It’s a wonderful and rare thing in the theater when the exact right script, director, company, and moment come together. That wonderful, rare thing is even more remarkable when all of the aforementioned entities emerge from local talent.
Just such an extraordinary occurrence has emerged in Kalamazoo with “Ships, Shells & Chains,” Face Off Theatre Company’s current production, a special premiere in honor of Black History Month.
There isn’t a single show in Face Off’s three seasons that hasn’t honored black history, and that, too, is a wonderful (and unfortunately rare) thing. But “Ships, Shells & Chains,” an elegant original play by Kendra Ann Flournoy, a Western Michigan University Masters of Fine Arts in Playwriting student, explicitly traces the journey of one African woman and the generations of African Americans and their experiences that emerge from that history, from 1839 to the present, from Africa to Georgia to Mexico to Michigan.

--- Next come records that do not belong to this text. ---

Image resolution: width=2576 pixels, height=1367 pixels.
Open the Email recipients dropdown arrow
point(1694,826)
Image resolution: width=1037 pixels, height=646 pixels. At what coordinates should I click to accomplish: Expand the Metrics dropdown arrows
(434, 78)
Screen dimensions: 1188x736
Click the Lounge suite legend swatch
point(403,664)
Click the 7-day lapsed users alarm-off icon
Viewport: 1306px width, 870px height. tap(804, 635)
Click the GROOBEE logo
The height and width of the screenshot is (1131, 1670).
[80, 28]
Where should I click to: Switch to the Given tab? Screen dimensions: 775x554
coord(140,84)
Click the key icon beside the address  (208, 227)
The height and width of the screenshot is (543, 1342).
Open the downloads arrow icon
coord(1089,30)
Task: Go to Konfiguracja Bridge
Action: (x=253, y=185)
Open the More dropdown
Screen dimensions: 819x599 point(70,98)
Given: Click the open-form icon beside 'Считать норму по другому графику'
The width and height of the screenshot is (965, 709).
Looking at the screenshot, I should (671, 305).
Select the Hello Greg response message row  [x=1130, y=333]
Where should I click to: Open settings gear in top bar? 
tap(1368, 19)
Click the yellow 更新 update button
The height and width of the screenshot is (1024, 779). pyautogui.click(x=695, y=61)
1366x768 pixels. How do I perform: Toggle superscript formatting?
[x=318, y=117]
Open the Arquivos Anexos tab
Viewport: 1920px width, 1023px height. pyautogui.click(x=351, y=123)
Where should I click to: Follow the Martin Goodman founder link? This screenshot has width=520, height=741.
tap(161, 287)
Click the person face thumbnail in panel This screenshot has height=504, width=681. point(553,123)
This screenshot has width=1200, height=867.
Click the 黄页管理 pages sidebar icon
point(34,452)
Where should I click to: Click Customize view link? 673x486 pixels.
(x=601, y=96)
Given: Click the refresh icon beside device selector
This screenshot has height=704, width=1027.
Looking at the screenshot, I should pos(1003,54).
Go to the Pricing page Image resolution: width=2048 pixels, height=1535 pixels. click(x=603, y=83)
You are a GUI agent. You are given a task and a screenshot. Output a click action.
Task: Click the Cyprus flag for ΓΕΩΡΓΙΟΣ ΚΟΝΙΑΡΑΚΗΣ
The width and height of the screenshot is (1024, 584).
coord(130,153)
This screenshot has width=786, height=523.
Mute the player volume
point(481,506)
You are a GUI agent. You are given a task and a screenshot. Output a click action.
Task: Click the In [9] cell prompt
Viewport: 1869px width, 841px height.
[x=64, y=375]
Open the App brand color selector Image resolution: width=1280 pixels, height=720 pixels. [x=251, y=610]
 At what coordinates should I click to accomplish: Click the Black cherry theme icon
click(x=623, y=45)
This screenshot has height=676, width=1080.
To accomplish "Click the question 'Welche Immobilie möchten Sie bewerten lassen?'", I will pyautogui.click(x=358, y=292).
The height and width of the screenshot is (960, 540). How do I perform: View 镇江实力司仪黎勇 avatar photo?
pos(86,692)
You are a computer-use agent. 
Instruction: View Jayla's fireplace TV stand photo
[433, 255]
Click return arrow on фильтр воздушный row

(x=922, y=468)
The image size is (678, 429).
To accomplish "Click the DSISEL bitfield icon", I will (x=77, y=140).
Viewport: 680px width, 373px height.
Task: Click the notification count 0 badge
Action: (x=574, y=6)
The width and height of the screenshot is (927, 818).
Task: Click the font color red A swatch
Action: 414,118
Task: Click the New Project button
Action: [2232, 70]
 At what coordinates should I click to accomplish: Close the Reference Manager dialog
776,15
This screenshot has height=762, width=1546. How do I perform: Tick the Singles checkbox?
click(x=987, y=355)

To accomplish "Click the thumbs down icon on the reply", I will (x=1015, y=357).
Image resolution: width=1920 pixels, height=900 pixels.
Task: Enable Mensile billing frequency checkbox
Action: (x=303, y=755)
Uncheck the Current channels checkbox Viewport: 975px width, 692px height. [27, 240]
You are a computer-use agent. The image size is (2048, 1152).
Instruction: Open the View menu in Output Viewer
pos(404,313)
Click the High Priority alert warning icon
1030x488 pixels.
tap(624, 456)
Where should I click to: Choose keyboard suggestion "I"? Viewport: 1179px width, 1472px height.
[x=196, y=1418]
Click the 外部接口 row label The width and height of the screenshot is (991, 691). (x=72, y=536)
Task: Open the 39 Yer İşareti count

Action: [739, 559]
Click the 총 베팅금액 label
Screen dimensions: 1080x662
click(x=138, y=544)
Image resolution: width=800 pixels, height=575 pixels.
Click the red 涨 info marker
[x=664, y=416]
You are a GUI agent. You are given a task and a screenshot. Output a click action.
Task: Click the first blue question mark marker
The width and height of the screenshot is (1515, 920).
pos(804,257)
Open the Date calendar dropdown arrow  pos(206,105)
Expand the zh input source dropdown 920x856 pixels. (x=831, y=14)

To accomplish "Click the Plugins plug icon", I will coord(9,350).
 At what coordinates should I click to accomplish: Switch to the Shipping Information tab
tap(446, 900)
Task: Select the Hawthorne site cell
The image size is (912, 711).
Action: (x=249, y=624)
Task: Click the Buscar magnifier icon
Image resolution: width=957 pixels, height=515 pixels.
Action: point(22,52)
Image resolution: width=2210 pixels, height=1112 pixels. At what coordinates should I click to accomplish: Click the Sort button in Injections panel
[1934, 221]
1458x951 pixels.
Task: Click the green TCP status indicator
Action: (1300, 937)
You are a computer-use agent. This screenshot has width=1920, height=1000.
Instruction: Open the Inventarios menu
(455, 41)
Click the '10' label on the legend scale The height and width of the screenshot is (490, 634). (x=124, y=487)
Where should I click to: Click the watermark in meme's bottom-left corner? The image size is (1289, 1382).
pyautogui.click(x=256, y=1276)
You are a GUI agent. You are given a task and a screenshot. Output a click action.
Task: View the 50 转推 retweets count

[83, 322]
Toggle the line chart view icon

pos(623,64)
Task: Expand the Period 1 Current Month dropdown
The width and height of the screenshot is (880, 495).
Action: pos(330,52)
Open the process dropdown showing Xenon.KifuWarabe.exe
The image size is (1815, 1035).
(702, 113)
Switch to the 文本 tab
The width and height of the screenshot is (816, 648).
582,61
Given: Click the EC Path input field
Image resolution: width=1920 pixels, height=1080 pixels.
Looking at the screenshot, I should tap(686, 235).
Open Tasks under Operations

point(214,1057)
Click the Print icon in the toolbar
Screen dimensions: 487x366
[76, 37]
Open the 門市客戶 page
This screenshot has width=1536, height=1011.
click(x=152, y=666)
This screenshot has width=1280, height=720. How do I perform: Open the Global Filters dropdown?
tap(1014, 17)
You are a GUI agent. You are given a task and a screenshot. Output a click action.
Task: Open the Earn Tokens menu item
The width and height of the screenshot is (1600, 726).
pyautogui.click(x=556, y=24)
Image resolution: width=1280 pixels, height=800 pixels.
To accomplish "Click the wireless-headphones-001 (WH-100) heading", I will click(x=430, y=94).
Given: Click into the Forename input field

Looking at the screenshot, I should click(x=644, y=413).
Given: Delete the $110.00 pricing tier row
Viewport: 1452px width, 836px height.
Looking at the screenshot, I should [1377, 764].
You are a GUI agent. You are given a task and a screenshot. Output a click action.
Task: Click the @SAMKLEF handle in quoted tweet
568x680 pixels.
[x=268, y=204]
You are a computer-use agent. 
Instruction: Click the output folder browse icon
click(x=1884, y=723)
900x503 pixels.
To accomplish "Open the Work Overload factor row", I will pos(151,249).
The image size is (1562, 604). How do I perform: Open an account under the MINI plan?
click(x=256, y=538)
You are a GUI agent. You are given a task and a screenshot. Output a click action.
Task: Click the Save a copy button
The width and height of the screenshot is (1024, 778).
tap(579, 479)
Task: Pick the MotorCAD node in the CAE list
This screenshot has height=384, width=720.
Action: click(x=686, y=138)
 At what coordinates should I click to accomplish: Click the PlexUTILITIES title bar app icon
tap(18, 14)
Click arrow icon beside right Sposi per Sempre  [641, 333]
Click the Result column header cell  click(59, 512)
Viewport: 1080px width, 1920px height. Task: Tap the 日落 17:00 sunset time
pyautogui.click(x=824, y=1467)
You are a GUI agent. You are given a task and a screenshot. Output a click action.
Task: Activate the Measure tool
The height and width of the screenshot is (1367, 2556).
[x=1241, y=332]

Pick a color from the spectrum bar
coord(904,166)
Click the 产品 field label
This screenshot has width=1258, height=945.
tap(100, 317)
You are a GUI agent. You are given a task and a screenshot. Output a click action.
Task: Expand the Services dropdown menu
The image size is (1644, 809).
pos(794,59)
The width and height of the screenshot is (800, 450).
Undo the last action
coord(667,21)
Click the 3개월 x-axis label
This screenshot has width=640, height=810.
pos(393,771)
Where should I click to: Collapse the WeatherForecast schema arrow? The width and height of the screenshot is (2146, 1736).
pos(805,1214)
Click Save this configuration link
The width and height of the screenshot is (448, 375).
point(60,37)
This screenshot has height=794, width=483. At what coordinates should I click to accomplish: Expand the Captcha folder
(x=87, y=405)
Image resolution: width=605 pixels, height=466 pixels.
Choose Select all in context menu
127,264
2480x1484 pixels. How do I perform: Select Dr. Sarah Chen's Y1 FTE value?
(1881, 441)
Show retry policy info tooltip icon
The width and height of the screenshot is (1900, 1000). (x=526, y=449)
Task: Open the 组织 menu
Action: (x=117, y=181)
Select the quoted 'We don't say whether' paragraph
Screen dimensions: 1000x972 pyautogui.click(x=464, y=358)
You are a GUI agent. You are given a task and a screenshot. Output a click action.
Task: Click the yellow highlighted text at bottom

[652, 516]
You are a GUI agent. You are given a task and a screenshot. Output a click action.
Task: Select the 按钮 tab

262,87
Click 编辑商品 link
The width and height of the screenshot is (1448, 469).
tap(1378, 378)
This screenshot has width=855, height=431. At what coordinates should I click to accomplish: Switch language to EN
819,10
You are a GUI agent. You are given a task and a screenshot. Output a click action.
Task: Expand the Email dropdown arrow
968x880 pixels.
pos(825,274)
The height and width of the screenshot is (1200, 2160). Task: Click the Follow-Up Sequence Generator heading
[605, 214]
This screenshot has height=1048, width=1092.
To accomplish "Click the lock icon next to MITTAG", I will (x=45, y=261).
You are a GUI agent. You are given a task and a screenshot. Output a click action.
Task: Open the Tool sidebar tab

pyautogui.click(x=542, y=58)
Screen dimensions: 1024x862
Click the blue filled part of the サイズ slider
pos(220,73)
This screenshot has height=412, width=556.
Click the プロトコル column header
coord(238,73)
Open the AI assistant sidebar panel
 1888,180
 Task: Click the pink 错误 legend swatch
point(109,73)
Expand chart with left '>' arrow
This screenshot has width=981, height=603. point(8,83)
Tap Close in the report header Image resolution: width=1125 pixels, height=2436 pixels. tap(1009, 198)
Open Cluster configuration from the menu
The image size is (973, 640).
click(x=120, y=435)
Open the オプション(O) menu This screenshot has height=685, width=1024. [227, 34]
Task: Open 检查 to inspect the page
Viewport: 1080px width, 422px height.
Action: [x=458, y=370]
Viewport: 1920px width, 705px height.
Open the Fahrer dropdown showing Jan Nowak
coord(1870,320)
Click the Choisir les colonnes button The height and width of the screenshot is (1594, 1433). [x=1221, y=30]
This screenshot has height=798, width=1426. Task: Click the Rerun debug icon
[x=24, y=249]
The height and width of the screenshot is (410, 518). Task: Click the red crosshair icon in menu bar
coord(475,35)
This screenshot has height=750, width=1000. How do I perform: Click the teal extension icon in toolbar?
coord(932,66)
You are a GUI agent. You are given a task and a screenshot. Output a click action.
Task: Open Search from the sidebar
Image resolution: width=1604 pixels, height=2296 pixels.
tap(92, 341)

In a series of finely woven scenes linking characters and family, as well as themes of love, trauma and struggle, identity, ritual and connectedness — to each other and to the earth — with effective extended metaphors, the script itself is a tender and triumphant tapestry. And in the hands of the talented director Bianca Washington with an inspired cast, this production is evocative and moving.
Staged without fanfare in the basement of downtown Kalamazoo’s First Congregational Church, it is the strength of the play’s language and the seven actors’ powerful storytelling ability that make this tightly crafted 90-minute show so impactful.
The actors each play several roles, and each scene is emotionally resonant, sometimes quietly so, and sometimes with a bang. Betty Lenzy is particularly natural and convincing; Deshawn King makes an excellent contribution to the ensemble; Charlotte Thomas and Arizsia Staton do extraordinary scene work together with high-valence emotion; Oliverliski Murphy Jr. is a force; Jamez Jordon’s range is impressive, particularly in terms of age; and Brandon Burnett’s intense vulnerability is admirable. Together, this ensemble is greater than the sum of its parts; individually and collectively their motivations and objectives are strong and clear.
One scene, in which Jesus appears as a woman with a task for an old man in Detroit not unlike that of Noah’s, was successfully staged as part of Theatre Kalamazoo’s New PlayFest two weeks ago. And yet as part of the larger play, it has a much deeper, more potent meaning.
However, the larger play is no work in progress. Kendra Ann Flournoy’s “Ships, Shells & Chains” very well may continue to evolve, but it’s a fully realized and magnificent work as produced by Face Off Theatre. It may honor Black History Month in a poignant way, but it thoroughly honors all of us, February or not, with its artistry and its excellence.